Only if there were signs of wear.
Simon Waters said:
13) When reinstalling the clutch hub, the service manual notes to "check that the rubber damper plug is in position behind the clutch hub". What is this "rubber damper plug"? Does it get worn by use and should it be replaced as standard procedure? I can find no picture showing this part in the manual or on the parts diagrams.
It is a small rubber plug that helps dampen clutch engagement. I have never replaced one.
Simon Waters said:
14) Should one use a new tongued/tabbed lock washer when reinstalling the clutch hub and nut?
YES
Simon Waters said:
15) I understand that new friction plates should be left to soak in clean engine oil for a period of time before installing. For what period of time should this be done?
I do it over night.
Simon Waters said:
16) I know that the metal and friction plates have to reinstalled in a particular order. Is there any orientation of the individual plates that should be used? I assume that it is a good idea to keep the original "pack" of plates together as a "go by".
No real orientation…do just as you were thinking.
Simon Waters said:
17) I note that the clutch spring bolts should be tightened diagonally, and by degrees, to a fairly low torque level (8.0 – 9.5 lb-ft for my bike). I assume a standard, large torque wrench (17" length. 150lb-ft limit) is too big/inaccurate for this task. Would you recommend getting a smaller torque wrench for this task? Where is a good place to get one and what do they typically cost? I am concerned about this because I assume that even torque on all 4 bolts is important and I am also aware that some members have stripped these bolts or the plate (no names!).

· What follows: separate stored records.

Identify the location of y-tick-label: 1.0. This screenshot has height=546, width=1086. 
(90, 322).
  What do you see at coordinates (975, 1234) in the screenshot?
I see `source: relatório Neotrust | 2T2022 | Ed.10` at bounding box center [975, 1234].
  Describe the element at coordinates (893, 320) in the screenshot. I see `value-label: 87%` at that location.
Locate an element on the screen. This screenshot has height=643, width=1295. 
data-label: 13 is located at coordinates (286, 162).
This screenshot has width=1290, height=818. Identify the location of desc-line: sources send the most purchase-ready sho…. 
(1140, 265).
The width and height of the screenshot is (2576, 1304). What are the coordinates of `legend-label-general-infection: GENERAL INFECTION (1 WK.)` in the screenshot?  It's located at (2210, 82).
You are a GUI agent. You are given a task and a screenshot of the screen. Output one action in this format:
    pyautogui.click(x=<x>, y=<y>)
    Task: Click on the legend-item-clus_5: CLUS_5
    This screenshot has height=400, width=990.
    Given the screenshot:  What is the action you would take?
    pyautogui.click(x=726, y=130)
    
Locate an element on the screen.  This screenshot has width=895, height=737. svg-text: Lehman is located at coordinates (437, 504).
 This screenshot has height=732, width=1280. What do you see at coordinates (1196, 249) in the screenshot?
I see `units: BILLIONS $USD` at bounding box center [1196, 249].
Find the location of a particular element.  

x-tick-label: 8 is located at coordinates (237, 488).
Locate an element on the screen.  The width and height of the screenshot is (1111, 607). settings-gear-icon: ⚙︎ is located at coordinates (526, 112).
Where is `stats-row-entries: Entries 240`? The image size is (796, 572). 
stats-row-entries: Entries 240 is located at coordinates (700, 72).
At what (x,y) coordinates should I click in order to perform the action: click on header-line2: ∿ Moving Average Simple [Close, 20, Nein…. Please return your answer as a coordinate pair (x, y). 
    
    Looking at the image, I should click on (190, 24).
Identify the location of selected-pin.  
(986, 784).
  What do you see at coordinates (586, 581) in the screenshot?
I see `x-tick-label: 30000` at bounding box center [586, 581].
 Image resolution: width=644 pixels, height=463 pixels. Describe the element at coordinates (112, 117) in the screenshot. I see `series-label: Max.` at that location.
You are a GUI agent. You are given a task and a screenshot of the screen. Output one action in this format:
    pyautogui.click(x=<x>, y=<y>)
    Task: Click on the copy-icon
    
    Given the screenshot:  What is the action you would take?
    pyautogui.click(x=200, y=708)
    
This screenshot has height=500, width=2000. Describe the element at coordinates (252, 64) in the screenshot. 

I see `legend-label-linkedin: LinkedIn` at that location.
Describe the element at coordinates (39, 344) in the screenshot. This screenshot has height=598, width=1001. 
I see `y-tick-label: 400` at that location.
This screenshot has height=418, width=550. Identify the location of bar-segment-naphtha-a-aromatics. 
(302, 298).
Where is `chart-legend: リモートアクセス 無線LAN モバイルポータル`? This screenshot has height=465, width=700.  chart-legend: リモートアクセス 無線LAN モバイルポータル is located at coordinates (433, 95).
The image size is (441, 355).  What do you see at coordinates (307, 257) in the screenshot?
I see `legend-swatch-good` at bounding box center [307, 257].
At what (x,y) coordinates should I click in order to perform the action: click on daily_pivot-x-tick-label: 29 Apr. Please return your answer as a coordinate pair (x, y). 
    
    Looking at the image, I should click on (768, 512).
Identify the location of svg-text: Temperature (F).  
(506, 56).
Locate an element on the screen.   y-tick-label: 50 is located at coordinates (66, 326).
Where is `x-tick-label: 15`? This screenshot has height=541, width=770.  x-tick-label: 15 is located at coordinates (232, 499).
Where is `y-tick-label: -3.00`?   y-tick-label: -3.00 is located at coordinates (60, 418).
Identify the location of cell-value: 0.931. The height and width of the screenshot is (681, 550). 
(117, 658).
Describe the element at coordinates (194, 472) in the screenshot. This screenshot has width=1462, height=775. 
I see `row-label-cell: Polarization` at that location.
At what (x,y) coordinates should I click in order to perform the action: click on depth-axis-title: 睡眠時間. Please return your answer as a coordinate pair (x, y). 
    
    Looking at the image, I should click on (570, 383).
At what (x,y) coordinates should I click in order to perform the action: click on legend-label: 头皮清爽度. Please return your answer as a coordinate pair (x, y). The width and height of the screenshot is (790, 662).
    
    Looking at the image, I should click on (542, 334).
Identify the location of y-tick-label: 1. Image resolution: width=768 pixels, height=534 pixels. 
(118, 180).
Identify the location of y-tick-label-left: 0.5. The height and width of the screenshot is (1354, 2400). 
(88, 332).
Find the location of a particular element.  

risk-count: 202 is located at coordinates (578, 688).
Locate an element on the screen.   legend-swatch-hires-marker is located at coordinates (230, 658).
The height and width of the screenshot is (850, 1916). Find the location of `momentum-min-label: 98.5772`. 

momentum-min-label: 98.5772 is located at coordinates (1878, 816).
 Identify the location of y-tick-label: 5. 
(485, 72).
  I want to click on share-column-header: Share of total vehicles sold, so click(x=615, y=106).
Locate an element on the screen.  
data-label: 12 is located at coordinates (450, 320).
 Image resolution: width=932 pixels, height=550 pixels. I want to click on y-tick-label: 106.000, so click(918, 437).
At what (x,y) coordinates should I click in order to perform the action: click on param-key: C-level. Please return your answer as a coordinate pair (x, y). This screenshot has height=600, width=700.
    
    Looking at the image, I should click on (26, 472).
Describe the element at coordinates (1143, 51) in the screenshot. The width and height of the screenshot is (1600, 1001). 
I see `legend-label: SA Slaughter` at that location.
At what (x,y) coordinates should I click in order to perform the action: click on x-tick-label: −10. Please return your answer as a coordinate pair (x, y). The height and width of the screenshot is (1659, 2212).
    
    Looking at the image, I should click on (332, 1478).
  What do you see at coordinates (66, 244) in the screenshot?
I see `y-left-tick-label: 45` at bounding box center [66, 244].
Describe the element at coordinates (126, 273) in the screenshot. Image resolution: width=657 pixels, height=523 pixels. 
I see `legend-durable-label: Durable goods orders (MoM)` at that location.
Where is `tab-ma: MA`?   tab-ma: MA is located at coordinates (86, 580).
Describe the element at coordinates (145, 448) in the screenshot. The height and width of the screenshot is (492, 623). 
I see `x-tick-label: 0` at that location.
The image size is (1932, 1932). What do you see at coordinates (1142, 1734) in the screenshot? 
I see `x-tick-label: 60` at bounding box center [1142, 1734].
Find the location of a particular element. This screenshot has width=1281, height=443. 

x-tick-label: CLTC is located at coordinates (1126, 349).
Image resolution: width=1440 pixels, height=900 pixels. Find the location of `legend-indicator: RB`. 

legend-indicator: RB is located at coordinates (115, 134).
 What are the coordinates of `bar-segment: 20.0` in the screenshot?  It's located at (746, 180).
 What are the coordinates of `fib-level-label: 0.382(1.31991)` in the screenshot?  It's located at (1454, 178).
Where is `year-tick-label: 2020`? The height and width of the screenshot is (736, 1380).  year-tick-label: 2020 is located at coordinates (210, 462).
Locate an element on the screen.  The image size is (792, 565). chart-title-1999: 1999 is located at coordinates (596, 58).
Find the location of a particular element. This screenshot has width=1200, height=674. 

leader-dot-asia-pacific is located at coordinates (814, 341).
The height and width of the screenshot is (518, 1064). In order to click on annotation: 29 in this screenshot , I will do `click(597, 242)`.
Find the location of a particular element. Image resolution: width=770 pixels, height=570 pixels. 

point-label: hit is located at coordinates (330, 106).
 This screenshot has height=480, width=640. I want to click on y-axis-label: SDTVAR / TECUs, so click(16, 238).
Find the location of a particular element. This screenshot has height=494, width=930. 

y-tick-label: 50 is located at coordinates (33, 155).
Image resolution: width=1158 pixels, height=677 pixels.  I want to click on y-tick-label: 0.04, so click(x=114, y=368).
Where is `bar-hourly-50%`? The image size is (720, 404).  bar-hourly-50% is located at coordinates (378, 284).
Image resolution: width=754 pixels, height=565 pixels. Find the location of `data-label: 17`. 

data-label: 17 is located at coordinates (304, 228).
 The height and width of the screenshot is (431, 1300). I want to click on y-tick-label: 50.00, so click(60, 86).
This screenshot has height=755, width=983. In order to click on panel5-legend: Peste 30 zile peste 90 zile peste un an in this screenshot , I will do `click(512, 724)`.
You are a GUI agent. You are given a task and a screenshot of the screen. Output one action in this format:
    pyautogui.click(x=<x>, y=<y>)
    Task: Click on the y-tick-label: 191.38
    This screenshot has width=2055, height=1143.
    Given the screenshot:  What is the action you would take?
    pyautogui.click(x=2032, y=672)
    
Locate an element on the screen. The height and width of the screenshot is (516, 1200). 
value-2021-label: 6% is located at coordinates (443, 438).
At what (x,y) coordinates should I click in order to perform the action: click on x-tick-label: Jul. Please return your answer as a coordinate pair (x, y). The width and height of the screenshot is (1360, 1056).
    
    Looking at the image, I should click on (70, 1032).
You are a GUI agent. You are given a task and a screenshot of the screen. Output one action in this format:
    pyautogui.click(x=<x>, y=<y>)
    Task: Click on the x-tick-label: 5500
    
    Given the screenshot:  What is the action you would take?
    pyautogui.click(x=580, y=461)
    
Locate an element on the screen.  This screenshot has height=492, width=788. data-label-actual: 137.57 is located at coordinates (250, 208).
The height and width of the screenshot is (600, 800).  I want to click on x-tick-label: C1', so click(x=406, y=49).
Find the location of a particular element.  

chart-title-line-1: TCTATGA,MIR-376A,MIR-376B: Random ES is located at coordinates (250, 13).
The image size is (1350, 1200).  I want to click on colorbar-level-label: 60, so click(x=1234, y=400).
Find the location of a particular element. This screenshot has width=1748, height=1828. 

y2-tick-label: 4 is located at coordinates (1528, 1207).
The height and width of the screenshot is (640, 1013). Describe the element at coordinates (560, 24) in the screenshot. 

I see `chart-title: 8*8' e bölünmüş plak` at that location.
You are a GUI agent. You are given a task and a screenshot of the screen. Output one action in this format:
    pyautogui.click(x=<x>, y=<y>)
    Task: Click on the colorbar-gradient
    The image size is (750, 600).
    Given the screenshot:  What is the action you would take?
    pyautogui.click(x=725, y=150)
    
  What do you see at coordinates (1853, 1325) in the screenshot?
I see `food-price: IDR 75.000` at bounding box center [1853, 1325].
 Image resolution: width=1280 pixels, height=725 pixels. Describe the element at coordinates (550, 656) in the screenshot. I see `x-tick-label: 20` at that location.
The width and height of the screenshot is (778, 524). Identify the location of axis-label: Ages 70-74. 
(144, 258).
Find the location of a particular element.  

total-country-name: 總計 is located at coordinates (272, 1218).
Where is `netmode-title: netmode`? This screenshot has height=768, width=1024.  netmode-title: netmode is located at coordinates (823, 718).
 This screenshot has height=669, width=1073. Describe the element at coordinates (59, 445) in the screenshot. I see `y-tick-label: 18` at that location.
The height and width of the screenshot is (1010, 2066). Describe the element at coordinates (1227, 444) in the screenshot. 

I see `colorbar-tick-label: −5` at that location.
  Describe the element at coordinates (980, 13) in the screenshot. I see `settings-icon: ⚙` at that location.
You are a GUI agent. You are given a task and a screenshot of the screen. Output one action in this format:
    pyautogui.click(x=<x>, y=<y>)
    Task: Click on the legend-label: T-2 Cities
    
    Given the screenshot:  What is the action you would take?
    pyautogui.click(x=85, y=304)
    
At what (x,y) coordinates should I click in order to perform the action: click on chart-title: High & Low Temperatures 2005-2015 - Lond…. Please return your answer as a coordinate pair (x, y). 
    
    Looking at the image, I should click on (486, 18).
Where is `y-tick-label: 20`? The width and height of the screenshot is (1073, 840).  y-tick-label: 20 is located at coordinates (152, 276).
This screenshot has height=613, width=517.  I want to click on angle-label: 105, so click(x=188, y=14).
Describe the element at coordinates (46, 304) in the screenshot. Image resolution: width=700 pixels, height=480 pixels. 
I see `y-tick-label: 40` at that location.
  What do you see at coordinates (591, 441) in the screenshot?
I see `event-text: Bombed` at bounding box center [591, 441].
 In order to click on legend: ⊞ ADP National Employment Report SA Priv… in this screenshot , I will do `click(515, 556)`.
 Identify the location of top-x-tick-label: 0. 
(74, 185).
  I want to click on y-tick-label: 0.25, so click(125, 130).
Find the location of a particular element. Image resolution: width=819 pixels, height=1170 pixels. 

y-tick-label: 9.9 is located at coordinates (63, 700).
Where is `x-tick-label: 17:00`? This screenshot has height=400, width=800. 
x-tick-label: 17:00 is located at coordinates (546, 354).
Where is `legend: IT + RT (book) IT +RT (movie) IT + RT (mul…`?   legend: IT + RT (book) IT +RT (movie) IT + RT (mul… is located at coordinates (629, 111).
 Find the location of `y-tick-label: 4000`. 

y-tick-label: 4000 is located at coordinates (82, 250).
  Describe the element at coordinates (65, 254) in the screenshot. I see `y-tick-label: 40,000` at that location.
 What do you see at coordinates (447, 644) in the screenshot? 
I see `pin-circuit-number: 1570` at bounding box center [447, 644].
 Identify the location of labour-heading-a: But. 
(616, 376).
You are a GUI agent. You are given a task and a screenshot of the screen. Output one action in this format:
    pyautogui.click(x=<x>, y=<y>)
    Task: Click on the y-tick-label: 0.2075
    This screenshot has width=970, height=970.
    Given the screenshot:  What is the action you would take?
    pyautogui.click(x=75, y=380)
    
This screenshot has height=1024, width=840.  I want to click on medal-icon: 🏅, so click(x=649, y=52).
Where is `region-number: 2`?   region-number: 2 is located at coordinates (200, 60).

Get a torque wrench that measures in inch-pounds. Multiply the ft-lbs by 12 to get in-lbs. You do not want to be in the upper or lower 20% of the scale of the torque wrench if you can help it. “Ahem”….I did not strip the bolts….Actually, you bring up a good point. The bolts on my bike were fatigued from years of use. I have heavy clutch springs also so I am sure that helped accelerated the fatigue of the bolts.
Simon Waters said:
18 ) I assume that a new gasket is usually necessary when replacing the clutch cover. I can't find a part number for this gasket on BikeBandit. Would BikeBandit or Ron Ayers normally carry them, or is this a "dealer only" item?
They will have them or can order them.
Simon Waters said:
19) My manual also specifies using "Suzuki Bond No. 1207B" on part of the cover mating surface. I assume this is a gasket cement/compound. Does anyone have a brand of compound they prefer, and where can you usually buy it.
Perma-Tex or Yamaha-Bond (I believe that is what they call it) will both work.
Simon Waters said:
20) Are there any items or "gotcha's" that I have missed, and need a warning here?
Clean work area, clean rags, and go slow.
Simon Waters said:
21) Finally, how long might the whole clutch servicing job take? Given my painstaking methods, I shall probably multiply any answer by at least 2 or 3!
It takes me an hour to do a clutch job…the first time it took me about 4 hours.